> [Problem details]
Each of the entries beneath this task should be written out exactly.

Collected data
•••••

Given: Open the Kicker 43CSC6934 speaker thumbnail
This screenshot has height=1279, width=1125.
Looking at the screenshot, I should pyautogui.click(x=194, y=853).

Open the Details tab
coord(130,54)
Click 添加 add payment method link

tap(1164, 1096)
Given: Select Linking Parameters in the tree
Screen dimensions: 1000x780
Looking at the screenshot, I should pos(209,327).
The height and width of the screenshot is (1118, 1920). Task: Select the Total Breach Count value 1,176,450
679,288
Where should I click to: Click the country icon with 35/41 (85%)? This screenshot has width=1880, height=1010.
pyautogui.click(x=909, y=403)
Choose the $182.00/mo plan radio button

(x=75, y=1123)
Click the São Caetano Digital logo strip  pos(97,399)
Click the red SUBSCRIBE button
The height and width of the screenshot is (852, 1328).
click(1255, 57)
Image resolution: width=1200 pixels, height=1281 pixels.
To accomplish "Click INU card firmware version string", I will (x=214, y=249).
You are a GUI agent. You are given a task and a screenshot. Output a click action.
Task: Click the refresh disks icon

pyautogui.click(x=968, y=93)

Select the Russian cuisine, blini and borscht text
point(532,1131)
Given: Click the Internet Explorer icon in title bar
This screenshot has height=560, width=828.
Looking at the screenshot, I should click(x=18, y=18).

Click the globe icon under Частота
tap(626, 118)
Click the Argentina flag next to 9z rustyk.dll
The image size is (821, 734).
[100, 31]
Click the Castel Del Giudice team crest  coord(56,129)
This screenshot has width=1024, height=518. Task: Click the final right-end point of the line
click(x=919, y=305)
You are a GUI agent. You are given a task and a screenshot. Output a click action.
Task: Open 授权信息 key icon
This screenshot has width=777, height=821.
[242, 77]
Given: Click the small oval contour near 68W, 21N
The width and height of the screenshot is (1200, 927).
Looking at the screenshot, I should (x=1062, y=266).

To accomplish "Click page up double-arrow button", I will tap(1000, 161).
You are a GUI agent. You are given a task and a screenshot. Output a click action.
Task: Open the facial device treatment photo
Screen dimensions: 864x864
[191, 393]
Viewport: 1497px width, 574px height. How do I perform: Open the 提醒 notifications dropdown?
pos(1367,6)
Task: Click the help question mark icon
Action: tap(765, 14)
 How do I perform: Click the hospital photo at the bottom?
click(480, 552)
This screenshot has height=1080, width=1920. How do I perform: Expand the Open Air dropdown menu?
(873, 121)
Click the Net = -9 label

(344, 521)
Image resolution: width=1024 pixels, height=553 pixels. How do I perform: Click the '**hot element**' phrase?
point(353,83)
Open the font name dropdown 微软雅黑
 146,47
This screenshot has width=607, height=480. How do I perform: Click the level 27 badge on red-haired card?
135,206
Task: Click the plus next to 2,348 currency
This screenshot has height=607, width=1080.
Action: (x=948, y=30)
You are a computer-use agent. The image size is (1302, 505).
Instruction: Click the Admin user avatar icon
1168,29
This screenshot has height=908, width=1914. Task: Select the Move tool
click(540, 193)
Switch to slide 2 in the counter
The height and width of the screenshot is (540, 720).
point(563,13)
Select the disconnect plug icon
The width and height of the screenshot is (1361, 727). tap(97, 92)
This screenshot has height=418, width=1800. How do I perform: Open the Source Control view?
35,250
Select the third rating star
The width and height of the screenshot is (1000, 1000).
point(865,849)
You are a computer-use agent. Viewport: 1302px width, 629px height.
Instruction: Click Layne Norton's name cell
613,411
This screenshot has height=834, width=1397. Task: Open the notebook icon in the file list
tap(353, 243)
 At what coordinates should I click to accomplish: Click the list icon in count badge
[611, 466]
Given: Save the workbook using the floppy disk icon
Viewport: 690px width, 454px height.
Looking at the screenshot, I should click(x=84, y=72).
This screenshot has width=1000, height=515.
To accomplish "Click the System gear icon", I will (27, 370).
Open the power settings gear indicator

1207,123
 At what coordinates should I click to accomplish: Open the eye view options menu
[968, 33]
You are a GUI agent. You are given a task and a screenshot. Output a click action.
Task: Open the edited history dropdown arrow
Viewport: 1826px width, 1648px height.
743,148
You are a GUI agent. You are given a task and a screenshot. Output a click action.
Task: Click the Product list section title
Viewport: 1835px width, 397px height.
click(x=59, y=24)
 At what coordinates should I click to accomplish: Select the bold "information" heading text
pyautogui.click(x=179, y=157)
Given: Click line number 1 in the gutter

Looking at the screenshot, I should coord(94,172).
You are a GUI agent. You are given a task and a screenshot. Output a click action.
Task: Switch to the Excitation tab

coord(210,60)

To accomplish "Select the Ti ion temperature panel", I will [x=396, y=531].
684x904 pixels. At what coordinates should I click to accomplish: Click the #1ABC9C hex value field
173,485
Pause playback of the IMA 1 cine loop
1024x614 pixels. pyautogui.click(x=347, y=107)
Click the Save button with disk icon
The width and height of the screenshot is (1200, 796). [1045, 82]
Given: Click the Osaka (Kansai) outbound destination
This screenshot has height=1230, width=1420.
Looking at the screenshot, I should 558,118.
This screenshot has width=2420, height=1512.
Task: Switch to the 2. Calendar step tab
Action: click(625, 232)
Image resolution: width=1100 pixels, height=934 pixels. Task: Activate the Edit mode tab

•••••

> [Answer section]
Given: Open the Kicker 43CSC6934 speaker thumbnail
This screenshot has height=1279, width=1125.
Looking at the screenshot, I should pyautogui.click(x=194, y=853).

Open the Details tab
coord(130,54)
Click 添加 add payment method link

tap(1164, 1096)
Given: Select Linking Parameters in the tree
Screen dimensions: 1000x780
Looking at the screenshot, I should pos(209,327).
The height and width of the screenshot is (1118, 1920). Task: Select the Total Breach Count value 1,176,450
679,288
Where should I click to: Click the country icon with 35/41 (85%)? This screenshot has width=1880, height=1010.
pyautogui.click(x=909, y=403)
Choose the $182.00/mo plan radio button

(x=75, y=1123)
Click the São Caetano Digital logo strip  pos(97,399)
Click the red SUBSCRIBE button
The height and width of the screenshot is (852, 1328).
click(1255, 57)
Image resolution: width=1200 pixels, height=1281 pixels.
To accomplish "Click INU card firmware version string", I will (x=214, y=249).
You are a GUI agent. You are given a task and a screenshot. Output a click action.
Task: Click the refresh disks icon

pyautogui.click(x=968, y=93)

Select the Russian cuisine, blini and borscht text
point(532,1131)
Given: Click the Internet Explorer icon in title bar
This screenshot has height=560, width=828.
Looking at the screenshot, I should click(x=18, y=18).

Click the globe icon under Частота
tap(626, 118)
Click the Argentina flag next to 9z rustyk.dll
The image size is (821, 734).
[100, 31]
Click the Castel Del Giudice team crest  coord(56,129)
This screenshot has width=1024, height=518. Task: Click the final right-end point of the line
click(x=919, y=305)
You are a GUI agent. You are given a task and a screenshot. Output a click action.
Task: Open 授权信息 key icon
This screenshot has width=777, height=821.
[242, 77]
Given: Click the small oval contour near 68W, 21N
The width and height of the screenshot is (1200, 927).
Looking at the screenshot, I should (x=1062, y=266).

To accomplish "Click page up double-arrow button", I will tap(1000, 161).
You are a GUI agent. You are given a task and a screenshot. Output a click action.
Task: Open the facial device treatment photo
Screen dimensions: 864x864
[191, 393]
Viewport: 1497px width, 574px height. How do I perform: Open the 提醒 notifications dropdown?
pos(1367,6)
Task: Click the help question mark icon
Action: tap(765, 14)
 How do I perform: Click the hospital photo at the bottom?
click(480, 552)
This screenshot has height=1080, width=1920. How do I perform: Expand the Open Air dropdown menu?
(873, 121)
Click the Net = -9 label

(344, 521)
Image resolution: width=1024 pixels, height=553 pixels. How do I perform: Click the '**hot element**' phrase?
point(353,83)
Open the font name dropdown 微软雅黑
 146,47
This screenshot has width=607, height=480. How do I perform: Click the level 27 badge on red-haired card?
135,206
Task: Click the plus next to 2,348 currency
This screenshot has height=607, width=1080.
Action: (x=948, y=30)
You are a computer-use agent. The image size is (1302, 505).
Instruction: Click the Admin user avatar icon
1168,29
This screenshot has height=908, width=1914. Task: Select the Move tool
click(540, 193)
Switch to slide 2 in the counter
The height and width of the screenshot is (540, 720).
point(563,13)
Select the disconnect plug icon
The width and height of the screenshot is (1361, 727). tap(97, 92)
This screenshot has height=418, width=1800. How do I perform: Open the Source Control view?
35,250
Select the third rating star
The width and height of the screenshot is (1000, 1000).
point(865,849)
You are a computer-use agent. Viewport: 1302px width, 629px height.
Instruction: Click Layne Norton's name cell
613,411
This screenshot has height=834, width=1397. Task: Open the notebook icon in the file list
tap(353, 243)
 At what coordinates should I click to accomplish: Click the list icon in count badge
[611, 466]
Given: Save the workbook using the floppy disk icon
Viewport: 690px width, 454px height.
Looking at the screenshot, I should click(x=84, y=72).
This screenshot has width=1000, height=515.
To accomplish "Click the System gear icon", I will (27, 370).
Open the power settings gear indicator

1207,123
 At what coordinates should I click to accomplish: Open the eye view options menu
[968, 33]
You are a GUI agent. You are given a task and a screenshot. Output a click action.
Task: Open the edited history dropdown arrow
Viewport: 1826px width, 1648px height.
743,148
You are a GUI agent. You are given a task and a screenshot. Output a click action.
Task: Click the Product list section title
Viewport: 1835px width, 397px height.
click(x=59, y=24)
 At what coordinates should I click to accomplish: Select the bold "information" heading text
pyautogui.click(x=179, y=157)
Given: Click line number 1 in the gutter

Looking at the screenshot, I should coord(94,172).
You are a GUI agent. You are given a task and a screenshot. Output a click action.
Task: Switch to the Excitation tab

coord(210,60)

To accomplish "Select the Ti ion temperature panel", I will [x=396, y=531].
684x904 pixels. At what coordinates should I click to accomplish: Click the #1ABC9C hex value field
173,485
Pause playback of the IMA 1 cine loop
1024x614 pixels. pyautogui.click(x=347, y=107)
Click the Save button with disk icon
The width and height of the screenshot is (1200, 796). [1045, 82]
Given: Click the Osaka (Kansai) outbound destination
This screenshot has height=1230, width=1420.
Looking at the screenshot, I should 558,118.
This screenshot has width=2420, height=1512.
Task: Switch to the 2. Calendar step tab
Action: click(625, 232)
Image resolution: width=1100 pixels, height=934 pixels. Task: Activate the Edit mode tab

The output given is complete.